Success Stories

Gary Beadle

Goal – To reduce bodyfat and overall body mass in preparation for a film role.

Gary came to me during the month of August while he was in Edinburgh performing daily during the festival in his critically acclaimed stage play ‘Banksy: The Room in the Elephant’. Gary is an actor and has featured in high profile roles such as Casualty, The Bill and, most famously, Eastenders (Paul Trueman.)

Gary had recently been cast in the movie ‘In the Heart of the Sea’, which is being directed by Ron Howard (Apollo 13, The Da Vinci Code, Rush). The pre-production began in September and the plot of the film involved a ship crew being marooned at sea for several weeks. Subsequently, the role required Gary to lose as much body-fat and overall weight as possible to fit in with his role in the movie.

Gary arrived in Edinburgh in good condition, thanks to his last PT, and it was time to up the intensity and build on his initial progress. Our focus was to keep the heart-rate elevated as much as possible during each one hour session and burn as many calories as possible. We used a mixture of interval training, high intensity circuits, super-sets, triple sets and abdominal tri-sets. Rest ratios were kept small and intensity was high. This, in conjunction with his low carbohydrate, protein rich diet (devised by the nutritionists on the movie) worked well.

I worked with Gary 3-4 times per week throughout the month of August and, after a month, we were able to reduce his body-fat significantly and increase his muscle tone whilst changing his body composition. Gary worked very hard and was game for anything.

It was a pleasure to work with Gary and I wish him all the best in his future roles and look forward to the film which is out this summer!

Pictured below is Gary in his final condition for the movie! Shredded! After he left Edinburgh he continued to work with personal trainers from Warner Brothers Studio, building on the progress we started. Great work!

Lee Fletcher, Financial Risk Manager, 39 years old

Lee started training with me in September 2012. Back then Lee was a plump 88kg and living a very sedentary lifestyle with a diet that revolved round processed foods and convenience.

Firstly we changed his diet, with a focus on reducing fat content and carbohydrates, whilst increasing protein intake.

Lee saw me 2-3 times a week. Our main focus in the early days were anaerobic interval work and circuit-based bodyweight exercises. Through commitment, hard work and re-education of diet Lee managed to reduce his bodyweight from 88kg to 72kg.

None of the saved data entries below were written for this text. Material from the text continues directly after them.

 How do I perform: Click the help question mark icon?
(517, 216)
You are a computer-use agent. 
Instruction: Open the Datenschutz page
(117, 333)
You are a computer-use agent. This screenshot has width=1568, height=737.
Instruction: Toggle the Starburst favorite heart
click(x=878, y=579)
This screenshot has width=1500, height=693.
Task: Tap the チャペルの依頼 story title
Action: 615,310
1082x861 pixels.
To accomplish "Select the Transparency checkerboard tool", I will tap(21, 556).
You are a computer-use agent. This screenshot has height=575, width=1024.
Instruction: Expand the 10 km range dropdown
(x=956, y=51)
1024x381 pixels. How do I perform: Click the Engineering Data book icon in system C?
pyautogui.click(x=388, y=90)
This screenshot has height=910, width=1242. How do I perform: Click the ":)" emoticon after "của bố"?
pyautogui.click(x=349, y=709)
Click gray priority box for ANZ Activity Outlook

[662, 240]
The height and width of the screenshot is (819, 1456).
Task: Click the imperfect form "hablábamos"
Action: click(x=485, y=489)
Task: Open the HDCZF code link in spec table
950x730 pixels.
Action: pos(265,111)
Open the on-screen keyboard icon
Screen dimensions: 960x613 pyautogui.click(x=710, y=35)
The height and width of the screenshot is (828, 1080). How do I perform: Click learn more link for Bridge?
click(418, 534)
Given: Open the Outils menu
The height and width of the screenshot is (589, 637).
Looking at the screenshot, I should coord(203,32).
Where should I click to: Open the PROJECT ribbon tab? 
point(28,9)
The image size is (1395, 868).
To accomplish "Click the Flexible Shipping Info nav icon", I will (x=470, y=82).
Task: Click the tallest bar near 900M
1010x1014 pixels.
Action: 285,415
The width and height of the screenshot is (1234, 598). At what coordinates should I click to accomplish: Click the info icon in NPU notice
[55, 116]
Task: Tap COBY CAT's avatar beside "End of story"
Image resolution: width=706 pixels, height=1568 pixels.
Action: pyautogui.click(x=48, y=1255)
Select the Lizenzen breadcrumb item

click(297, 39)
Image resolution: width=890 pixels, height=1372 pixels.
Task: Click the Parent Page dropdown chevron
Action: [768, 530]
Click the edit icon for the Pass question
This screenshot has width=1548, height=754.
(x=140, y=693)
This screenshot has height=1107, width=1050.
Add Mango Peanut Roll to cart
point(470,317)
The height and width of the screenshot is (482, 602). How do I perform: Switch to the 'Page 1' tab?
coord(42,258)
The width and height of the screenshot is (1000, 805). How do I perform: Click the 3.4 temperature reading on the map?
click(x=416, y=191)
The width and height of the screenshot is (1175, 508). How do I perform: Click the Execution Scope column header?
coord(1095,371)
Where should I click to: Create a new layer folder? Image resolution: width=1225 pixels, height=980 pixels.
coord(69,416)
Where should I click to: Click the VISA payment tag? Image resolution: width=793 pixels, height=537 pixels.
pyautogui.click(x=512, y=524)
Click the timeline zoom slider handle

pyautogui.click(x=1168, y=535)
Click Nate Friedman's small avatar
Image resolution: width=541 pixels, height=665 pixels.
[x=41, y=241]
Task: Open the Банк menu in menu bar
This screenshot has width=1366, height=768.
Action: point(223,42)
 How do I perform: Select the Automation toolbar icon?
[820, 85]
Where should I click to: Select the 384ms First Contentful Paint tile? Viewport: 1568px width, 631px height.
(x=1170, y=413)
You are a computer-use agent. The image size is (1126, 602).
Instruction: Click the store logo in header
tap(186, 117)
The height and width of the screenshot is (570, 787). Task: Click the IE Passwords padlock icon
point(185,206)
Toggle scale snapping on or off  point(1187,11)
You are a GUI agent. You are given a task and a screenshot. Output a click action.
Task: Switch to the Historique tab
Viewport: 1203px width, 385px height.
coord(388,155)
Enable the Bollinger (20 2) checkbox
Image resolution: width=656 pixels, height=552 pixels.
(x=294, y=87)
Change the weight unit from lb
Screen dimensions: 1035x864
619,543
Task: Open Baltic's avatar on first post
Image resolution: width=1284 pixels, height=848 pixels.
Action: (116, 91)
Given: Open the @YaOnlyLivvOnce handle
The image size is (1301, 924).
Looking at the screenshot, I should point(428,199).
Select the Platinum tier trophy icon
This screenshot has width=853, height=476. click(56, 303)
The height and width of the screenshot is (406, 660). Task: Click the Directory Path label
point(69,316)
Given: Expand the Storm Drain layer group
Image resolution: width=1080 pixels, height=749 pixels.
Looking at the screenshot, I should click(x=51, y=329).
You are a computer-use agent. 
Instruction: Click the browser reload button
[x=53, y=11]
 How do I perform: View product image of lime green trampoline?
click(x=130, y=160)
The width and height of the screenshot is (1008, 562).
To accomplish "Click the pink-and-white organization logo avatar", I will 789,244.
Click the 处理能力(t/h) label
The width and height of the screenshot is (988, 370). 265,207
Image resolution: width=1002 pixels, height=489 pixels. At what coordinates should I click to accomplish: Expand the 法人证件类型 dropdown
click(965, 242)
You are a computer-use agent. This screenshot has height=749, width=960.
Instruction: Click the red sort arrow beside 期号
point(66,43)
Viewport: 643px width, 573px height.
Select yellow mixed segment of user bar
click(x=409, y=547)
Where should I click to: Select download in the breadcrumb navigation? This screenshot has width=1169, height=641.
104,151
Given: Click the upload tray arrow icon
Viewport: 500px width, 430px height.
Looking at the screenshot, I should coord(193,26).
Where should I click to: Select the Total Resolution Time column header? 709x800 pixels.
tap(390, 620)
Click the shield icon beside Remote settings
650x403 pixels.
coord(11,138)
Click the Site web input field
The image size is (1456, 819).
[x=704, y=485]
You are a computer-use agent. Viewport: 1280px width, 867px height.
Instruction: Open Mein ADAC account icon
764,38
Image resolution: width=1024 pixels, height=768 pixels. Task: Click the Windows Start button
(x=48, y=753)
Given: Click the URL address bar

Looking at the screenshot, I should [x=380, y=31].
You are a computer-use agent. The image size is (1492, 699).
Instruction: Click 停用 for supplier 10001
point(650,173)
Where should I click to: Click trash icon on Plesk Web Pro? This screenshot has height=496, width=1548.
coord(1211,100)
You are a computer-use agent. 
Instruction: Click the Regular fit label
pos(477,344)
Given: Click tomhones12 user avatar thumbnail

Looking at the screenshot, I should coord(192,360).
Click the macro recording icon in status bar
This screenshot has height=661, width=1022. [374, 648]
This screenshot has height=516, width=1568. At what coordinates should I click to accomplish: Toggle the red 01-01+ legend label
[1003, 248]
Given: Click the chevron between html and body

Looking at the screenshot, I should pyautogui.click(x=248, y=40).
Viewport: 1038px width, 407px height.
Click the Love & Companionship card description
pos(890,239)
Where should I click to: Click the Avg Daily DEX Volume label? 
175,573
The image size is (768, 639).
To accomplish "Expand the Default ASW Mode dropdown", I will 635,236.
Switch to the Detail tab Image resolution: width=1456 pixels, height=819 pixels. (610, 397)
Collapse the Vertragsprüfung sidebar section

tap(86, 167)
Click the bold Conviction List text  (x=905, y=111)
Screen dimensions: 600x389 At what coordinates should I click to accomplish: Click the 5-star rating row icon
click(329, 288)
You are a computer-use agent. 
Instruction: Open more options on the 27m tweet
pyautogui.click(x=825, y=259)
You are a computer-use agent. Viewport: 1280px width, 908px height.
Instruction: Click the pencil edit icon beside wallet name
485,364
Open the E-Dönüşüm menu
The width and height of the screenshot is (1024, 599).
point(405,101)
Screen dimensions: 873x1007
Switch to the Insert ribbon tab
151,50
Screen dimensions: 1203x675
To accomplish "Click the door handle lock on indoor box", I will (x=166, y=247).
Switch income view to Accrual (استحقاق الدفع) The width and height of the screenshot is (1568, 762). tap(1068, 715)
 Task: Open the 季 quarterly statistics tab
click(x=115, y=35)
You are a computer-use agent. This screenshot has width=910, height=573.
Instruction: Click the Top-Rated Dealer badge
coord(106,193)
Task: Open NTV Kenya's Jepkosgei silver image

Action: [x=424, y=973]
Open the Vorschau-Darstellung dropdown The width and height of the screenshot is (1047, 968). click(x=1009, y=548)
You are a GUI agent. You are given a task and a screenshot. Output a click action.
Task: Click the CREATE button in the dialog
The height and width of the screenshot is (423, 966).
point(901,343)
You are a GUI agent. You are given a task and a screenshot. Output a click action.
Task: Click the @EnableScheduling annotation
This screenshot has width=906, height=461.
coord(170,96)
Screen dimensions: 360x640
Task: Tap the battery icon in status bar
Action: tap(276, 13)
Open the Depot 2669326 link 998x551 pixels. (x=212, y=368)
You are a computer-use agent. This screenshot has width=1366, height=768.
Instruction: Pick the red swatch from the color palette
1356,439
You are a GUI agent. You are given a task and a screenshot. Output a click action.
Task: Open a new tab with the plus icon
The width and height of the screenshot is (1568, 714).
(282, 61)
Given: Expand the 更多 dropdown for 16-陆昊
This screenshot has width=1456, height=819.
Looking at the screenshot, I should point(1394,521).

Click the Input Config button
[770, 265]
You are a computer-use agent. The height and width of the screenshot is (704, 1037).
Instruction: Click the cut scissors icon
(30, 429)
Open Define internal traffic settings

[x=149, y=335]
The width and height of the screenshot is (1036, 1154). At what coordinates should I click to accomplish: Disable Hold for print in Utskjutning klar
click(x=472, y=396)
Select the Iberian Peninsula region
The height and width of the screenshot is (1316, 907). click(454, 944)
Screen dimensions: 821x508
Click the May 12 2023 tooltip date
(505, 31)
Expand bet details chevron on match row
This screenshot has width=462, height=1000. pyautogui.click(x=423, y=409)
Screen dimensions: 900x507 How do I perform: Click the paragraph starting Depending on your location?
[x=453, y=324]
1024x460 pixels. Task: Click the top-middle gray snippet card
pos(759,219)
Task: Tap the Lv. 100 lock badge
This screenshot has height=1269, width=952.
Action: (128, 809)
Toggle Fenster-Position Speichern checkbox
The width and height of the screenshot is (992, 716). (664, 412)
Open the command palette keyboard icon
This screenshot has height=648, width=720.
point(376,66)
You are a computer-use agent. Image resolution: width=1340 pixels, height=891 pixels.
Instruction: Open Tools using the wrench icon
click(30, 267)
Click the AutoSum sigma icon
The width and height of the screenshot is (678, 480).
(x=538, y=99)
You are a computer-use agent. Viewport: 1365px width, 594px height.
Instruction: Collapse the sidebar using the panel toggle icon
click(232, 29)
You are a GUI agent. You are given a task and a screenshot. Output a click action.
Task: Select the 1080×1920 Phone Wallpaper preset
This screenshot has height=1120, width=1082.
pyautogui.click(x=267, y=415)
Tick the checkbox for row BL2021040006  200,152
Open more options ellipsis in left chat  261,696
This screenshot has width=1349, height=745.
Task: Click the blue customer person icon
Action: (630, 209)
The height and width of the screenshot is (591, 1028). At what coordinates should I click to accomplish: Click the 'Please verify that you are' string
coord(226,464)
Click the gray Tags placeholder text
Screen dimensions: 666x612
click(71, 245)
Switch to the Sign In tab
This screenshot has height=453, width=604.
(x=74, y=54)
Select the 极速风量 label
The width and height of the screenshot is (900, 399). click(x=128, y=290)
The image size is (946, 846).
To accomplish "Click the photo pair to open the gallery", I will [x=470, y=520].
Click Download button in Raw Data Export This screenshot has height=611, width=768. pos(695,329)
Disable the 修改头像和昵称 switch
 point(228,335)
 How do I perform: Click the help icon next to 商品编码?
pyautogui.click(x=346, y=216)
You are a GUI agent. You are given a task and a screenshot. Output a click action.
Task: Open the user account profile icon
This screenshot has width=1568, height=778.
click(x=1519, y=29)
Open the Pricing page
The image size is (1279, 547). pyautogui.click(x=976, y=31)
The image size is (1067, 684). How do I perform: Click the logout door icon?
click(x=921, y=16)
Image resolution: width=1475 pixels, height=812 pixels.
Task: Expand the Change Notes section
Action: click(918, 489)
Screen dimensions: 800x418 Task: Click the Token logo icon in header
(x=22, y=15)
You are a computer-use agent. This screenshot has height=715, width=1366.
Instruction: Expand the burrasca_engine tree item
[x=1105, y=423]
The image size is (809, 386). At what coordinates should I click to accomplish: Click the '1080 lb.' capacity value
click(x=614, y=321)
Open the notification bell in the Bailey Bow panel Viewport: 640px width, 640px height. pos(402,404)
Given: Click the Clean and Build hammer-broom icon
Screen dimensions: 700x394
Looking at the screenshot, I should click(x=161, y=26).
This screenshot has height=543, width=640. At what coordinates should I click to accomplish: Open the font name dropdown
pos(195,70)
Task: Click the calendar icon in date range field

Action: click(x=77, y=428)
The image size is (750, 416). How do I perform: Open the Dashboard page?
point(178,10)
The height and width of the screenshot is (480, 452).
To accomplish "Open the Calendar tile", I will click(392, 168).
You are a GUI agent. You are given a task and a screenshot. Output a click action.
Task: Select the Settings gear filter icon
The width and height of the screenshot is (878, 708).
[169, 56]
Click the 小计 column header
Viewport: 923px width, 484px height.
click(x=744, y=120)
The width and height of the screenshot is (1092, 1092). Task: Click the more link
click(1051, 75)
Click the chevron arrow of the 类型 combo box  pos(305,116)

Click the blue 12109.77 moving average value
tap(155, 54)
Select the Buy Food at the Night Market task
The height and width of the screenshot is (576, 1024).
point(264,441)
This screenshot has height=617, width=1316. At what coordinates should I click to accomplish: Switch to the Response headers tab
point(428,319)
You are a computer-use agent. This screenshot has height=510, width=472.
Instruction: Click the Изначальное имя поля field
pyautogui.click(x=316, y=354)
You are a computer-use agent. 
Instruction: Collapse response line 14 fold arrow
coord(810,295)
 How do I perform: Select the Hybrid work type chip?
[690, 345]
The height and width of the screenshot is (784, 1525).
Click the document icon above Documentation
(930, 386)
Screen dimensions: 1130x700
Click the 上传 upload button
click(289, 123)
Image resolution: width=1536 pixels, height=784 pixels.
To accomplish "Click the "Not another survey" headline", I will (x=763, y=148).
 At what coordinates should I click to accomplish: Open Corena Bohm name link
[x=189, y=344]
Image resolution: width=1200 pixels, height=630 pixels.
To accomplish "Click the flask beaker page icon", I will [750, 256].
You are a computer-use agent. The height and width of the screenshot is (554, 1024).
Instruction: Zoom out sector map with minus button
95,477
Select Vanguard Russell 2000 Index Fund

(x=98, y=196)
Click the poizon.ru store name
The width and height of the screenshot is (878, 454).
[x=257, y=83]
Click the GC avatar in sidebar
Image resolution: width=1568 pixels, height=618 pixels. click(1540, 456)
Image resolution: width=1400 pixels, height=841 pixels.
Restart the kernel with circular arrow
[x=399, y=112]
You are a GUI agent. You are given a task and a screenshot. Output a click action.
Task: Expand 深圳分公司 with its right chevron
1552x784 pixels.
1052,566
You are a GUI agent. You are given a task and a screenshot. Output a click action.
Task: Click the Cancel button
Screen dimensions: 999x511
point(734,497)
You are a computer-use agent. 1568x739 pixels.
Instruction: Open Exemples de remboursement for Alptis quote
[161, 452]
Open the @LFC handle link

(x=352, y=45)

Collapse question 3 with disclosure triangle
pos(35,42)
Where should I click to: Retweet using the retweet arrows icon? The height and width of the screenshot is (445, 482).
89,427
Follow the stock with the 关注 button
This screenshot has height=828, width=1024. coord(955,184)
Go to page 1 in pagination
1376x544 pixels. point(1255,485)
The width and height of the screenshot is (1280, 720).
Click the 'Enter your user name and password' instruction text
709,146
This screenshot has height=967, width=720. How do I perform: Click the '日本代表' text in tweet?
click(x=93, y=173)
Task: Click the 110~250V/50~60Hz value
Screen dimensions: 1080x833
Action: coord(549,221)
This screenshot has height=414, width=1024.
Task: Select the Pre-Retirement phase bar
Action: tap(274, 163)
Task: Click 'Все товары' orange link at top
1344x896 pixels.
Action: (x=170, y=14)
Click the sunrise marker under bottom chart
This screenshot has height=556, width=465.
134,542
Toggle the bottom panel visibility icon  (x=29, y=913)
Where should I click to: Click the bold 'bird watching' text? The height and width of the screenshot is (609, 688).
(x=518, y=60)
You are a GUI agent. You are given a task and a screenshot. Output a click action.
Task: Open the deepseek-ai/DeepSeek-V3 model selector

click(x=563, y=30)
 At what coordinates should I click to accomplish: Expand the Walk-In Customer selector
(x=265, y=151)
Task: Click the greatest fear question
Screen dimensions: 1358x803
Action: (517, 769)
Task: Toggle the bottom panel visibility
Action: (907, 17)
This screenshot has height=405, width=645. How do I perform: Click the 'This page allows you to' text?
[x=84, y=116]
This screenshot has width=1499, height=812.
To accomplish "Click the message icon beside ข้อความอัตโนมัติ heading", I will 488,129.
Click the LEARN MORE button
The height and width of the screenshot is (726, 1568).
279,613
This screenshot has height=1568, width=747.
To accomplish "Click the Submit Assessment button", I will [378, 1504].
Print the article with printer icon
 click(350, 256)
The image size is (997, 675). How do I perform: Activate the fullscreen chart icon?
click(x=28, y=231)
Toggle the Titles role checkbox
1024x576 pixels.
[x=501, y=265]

Now that Lee has reduced his fat mass, we have changed our training focus to weight training in which we hope to gain lean muscle, improve strength and further change Lee’s body composition.

Matt Davis, Financial Consultant, 28 years old

Matt started training with me in January 2014 and saw me consistently 3 times per week until April. Our entire focus was with muscle gain.

He had lifted and followed programmes previously but found it hard to stay consistent. His programmes in the past focused on bodyparts and high reps.

As a change, I incorporated a push/pull/mix with upper and lower a focus on hitting the big compound movements 2x a week. Given Matt’s time constraints this was the best option.

For the first 4 weeks, there was a big focus on volume, we stuck to 4-6 sets of 10-15 reps each, allowing him to build up some initial muscle.

After this we changed to a strength focus, still incorporating the basic structure of push/pull/mix but with a strength focus 5x5. The idea was to increase the weights that Matt was lifting so that when we returned to hi-rep it would spark the hypertrophy that he was after. We stuck to strength training for the next 6 weeks.

For the remaining weeks, we went back to hi-rep. The weights were considerably higher this time around as compared to the first cycle of hi-rep. Promoting greater muscle break-down = more growth.

Matt significantly increased his strength and fat-free mass. Below are his before and after photos.

Thomas Eden

Goal – Muscle gain & Definition

Thomas came to me a few months back looking for a new training programme. He had been following a traditional body-part split and was struggling to see any results. It was evident to see that Thomas was a hard gainer, standing at 6’2 with a traditional ectomorph body shape. The programme he had been doing was fine for a more advanced level bodybuilder but, for a hard gainer, I believe muscle groups need to be hit more than once a week for results.

I changed Thomas' training regime to ensure muscle groups were hit more than once per week. I used a push/pull/legs/mix split. Focus here was on frequency and volume. Sets were 4-6 and rep ranges 10-12. This, in turn, would create the hypertrophy response Thomas was looking for and spark that muscle growth.

Alongside the new programme, I helped Thomas with a diet template and recommended some supplements that would assist him with his training and physique development. Through education and consultation, Thomas now has his diet in check.

I change Thomas’ programme every 4 weeks and he continues to increase his strength. Thomas has gone from 178 pounds to 195 pounds, has significantly reduced his body fat and increased his lean muscle and definition. See photos below.